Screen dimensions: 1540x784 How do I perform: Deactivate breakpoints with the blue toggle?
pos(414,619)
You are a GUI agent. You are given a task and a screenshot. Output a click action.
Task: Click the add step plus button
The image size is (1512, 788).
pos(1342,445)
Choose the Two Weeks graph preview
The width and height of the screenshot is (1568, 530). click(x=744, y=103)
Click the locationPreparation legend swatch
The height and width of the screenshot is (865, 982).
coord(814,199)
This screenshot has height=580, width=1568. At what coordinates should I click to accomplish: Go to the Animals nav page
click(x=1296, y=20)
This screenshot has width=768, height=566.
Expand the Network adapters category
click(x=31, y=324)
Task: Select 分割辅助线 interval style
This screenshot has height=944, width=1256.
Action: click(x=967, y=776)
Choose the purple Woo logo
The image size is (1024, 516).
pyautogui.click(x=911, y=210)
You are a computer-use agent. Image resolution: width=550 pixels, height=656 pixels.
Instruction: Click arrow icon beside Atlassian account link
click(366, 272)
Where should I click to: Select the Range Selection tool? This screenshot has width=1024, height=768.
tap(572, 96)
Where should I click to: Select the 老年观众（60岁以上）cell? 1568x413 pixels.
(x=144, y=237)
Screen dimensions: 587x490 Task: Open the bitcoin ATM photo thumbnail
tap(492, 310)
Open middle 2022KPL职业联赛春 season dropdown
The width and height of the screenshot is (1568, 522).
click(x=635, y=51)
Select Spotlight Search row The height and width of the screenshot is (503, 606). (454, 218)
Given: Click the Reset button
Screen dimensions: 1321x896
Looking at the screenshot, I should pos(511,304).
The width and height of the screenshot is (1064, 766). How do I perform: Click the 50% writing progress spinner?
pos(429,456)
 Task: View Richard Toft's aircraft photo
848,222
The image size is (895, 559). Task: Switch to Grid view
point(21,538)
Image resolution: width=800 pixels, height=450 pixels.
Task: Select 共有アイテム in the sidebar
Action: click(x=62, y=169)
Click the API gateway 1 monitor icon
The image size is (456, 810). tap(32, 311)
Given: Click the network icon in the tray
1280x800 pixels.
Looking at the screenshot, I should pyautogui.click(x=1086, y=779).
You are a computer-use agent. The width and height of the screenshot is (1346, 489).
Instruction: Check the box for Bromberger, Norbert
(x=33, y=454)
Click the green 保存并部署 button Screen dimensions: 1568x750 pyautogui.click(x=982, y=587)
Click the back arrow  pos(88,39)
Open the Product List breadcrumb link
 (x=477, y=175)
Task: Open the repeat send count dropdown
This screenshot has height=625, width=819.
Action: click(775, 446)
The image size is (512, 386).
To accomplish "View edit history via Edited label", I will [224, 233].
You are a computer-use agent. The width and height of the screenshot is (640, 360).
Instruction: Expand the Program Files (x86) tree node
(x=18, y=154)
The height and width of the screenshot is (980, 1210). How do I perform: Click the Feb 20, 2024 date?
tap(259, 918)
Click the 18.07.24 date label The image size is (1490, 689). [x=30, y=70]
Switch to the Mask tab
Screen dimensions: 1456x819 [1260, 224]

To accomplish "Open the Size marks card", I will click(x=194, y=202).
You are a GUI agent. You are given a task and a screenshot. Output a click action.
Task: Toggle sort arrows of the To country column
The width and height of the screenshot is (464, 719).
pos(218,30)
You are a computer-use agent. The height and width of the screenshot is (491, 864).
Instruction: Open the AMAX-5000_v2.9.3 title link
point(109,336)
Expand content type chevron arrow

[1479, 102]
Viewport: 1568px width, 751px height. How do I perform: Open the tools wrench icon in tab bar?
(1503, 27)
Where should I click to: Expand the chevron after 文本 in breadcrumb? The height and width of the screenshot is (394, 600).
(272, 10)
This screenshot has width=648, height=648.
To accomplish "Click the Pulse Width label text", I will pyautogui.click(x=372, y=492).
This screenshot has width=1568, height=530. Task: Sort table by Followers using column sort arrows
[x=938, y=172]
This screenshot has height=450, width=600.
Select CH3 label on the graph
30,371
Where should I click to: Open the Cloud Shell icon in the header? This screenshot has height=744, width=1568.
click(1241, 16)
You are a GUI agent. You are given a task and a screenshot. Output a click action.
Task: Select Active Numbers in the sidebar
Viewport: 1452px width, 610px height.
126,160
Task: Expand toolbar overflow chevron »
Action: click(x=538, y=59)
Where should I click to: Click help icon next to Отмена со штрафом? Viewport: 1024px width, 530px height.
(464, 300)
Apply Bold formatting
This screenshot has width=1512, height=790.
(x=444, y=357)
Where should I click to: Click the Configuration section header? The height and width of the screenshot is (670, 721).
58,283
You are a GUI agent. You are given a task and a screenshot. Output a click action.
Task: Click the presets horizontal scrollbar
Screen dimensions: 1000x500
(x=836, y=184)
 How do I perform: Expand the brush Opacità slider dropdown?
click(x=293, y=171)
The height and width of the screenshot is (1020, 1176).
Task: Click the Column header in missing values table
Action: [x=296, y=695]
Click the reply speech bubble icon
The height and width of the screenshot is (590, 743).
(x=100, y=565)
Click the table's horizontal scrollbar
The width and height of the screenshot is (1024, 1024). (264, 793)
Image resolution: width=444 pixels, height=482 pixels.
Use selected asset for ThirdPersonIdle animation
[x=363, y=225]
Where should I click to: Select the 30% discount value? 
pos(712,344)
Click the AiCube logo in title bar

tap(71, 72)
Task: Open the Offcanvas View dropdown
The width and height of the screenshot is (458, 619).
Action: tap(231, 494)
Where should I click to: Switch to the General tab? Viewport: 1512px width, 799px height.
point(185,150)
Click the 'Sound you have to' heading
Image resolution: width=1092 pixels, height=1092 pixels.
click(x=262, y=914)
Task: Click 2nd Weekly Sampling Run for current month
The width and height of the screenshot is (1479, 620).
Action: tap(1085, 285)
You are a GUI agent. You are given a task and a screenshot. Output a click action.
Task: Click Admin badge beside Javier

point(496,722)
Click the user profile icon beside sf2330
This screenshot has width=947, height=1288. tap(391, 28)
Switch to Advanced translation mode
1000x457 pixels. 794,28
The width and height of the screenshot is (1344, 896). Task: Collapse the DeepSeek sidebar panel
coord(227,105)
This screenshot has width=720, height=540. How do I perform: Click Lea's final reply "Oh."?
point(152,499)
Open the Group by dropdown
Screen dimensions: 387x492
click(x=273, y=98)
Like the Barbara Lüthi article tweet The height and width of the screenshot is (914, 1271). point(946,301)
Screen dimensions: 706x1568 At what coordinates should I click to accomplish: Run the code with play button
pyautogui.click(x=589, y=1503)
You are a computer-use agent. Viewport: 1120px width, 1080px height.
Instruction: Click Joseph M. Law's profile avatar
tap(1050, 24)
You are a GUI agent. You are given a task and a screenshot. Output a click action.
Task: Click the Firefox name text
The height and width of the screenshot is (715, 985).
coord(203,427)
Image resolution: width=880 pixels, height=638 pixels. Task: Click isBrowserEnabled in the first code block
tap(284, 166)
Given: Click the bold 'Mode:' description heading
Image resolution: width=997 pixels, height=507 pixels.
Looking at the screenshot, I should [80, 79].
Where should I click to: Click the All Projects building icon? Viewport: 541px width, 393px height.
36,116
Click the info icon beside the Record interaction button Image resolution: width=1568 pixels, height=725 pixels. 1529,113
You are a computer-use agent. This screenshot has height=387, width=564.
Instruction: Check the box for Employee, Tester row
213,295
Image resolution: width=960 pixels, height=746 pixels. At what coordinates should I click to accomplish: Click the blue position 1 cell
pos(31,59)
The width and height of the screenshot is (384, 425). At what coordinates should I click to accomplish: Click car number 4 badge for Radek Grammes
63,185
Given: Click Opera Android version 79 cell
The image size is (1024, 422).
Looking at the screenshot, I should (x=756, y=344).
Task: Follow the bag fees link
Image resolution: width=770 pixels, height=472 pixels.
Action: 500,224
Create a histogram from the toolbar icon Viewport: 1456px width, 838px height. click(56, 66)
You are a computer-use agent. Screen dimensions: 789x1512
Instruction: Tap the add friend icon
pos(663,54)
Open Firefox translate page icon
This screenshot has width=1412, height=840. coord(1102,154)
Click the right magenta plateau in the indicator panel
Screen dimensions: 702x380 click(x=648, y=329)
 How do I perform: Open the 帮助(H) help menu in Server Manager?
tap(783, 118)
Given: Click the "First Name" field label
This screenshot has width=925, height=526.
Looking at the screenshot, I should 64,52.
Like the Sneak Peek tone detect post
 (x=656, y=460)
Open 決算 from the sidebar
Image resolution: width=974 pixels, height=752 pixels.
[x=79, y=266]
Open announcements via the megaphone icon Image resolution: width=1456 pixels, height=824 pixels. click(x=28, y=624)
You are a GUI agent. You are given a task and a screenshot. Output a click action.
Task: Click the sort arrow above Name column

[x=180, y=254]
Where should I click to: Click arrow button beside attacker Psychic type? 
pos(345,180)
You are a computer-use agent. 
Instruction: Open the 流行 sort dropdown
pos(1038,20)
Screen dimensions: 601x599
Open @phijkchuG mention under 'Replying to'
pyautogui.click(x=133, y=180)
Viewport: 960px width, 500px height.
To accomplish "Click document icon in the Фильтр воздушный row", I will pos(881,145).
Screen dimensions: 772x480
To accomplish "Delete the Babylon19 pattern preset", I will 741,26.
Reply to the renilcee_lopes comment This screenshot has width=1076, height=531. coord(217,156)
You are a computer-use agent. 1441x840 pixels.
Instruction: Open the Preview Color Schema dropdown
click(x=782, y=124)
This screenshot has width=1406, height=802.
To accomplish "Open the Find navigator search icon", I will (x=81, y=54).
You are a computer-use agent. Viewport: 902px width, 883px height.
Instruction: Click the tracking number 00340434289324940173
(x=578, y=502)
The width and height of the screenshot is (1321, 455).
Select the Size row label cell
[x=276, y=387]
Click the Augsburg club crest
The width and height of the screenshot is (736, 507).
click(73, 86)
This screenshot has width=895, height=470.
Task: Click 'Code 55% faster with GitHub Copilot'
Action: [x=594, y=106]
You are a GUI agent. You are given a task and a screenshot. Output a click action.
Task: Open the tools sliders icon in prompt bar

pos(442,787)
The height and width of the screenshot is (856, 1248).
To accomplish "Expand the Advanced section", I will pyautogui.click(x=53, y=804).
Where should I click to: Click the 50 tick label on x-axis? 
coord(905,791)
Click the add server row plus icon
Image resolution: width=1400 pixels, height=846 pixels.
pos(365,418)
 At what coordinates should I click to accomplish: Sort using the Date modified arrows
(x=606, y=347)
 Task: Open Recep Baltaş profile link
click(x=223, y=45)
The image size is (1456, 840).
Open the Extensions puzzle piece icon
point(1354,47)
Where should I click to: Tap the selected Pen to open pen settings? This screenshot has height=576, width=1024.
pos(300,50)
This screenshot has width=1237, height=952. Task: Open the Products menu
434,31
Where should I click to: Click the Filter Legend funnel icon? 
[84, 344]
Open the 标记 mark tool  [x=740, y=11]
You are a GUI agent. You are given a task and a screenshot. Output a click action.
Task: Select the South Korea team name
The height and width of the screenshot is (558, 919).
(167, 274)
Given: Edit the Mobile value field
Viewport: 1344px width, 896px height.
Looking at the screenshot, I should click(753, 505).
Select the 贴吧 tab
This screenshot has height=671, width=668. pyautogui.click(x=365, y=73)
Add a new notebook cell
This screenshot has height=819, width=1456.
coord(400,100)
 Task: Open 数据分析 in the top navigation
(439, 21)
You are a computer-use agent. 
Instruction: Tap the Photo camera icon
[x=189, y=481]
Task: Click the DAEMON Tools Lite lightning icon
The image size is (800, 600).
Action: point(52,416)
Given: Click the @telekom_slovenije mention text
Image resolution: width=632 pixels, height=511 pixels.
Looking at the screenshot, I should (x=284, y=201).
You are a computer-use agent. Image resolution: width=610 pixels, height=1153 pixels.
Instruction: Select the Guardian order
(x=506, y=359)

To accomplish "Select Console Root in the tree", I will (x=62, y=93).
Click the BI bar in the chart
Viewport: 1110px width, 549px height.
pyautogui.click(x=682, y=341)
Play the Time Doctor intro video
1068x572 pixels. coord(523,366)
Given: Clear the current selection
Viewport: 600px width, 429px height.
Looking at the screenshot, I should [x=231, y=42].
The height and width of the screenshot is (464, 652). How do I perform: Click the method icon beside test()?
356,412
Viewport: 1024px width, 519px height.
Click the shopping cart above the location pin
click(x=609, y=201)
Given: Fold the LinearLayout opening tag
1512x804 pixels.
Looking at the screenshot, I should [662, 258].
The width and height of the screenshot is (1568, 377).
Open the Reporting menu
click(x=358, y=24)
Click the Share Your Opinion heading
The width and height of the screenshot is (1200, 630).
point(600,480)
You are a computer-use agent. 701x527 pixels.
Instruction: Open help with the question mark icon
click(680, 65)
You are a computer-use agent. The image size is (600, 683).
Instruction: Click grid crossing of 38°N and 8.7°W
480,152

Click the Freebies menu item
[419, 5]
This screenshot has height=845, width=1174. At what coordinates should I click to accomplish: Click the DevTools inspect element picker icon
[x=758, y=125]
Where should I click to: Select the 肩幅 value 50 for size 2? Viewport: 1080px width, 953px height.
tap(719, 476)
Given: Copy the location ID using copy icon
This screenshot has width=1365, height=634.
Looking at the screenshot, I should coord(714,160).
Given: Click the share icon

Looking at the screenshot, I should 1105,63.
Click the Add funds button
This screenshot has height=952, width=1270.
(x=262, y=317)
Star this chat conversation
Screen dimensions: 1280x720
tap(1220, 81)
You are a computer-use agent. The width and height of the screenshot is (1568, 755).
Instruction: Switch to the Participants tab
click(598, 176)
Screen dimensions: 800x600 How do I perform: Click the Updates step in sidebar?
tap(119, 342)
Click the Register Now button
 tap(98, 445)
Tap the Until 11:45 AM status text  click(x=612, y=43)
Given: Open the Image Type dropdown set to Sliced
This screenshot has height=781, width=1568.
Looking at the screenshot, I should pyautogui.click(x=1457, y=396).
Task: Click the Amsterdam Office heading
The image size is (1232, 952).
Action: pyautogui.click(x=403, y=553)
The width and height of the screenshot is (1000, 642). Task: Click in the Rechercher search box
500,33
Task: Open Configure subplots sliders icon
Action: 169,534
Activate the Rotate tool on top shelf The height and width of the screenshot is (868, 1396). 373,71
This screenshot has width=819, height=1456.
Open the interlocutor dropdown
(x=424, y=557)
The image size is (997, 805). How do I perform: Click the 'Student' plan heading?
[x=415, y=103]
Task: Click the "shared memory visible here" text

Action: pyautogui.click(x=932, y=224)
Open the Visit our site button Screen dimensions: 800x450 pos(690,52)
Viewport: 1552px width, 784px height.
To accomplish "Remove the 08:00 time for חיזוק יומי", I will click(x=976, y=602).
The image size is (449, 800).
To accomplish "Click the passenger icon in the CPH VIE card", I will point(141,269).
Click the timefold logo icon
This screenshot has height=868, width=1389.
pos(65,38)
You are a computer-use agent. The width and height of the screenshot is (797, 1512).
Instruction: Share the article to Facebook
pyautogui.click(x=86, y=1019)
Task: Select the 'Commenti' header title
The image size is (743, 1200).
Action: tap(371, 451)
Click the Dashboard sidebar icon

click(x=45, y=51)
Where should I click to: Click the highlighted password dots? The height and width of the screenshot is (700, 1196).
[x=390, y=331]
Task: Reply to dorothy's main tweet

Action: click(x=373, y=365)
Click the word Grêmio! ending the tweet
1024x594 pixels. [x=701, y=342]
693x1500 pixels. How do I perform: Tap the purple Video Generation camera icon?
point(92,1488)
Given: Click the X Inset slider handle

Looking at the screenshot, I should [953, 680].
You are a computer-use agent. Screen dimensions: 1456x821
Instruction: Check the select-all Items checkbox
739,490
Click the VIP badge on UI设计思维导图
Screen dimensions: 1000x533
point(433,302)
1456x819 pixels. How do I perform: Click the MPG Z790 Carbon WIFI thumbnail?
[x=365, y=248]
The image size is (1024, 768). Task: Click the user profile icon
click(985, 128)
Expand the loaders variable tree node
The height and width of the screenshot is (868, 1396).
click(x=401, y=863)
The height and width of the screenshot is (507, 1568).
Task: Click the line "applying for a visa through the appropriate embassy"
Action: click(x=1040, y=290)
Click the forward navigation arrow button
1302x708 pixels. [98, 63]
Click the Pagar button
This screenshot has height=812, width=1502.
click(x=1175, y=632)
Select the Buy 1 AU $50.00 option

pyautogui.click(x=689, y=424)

◆ REQUIRED TASK ◆
Convert the entries between the lines holding "Screen dimensions: 706x1568" and "tap(1050, 24)", inclusive, into a two-column CSV with the header instruction,answer. Give one row per entry, with its text and its answer each in a single quoted field and line breaks replaced by spaces.

◆ TASK OUTPUT ◆
instruction,answer
"Screen dimensions: 706x1568 At what coordinates should I click to accomplish: Run the code with play button","pyautogui.click(x=589, y=1503)"
"You are a computer-use agent. Viewport: 1120px width, 1080px height. Instruction: Click Joseph M. Law's profile avatar","tap(1050, 24)"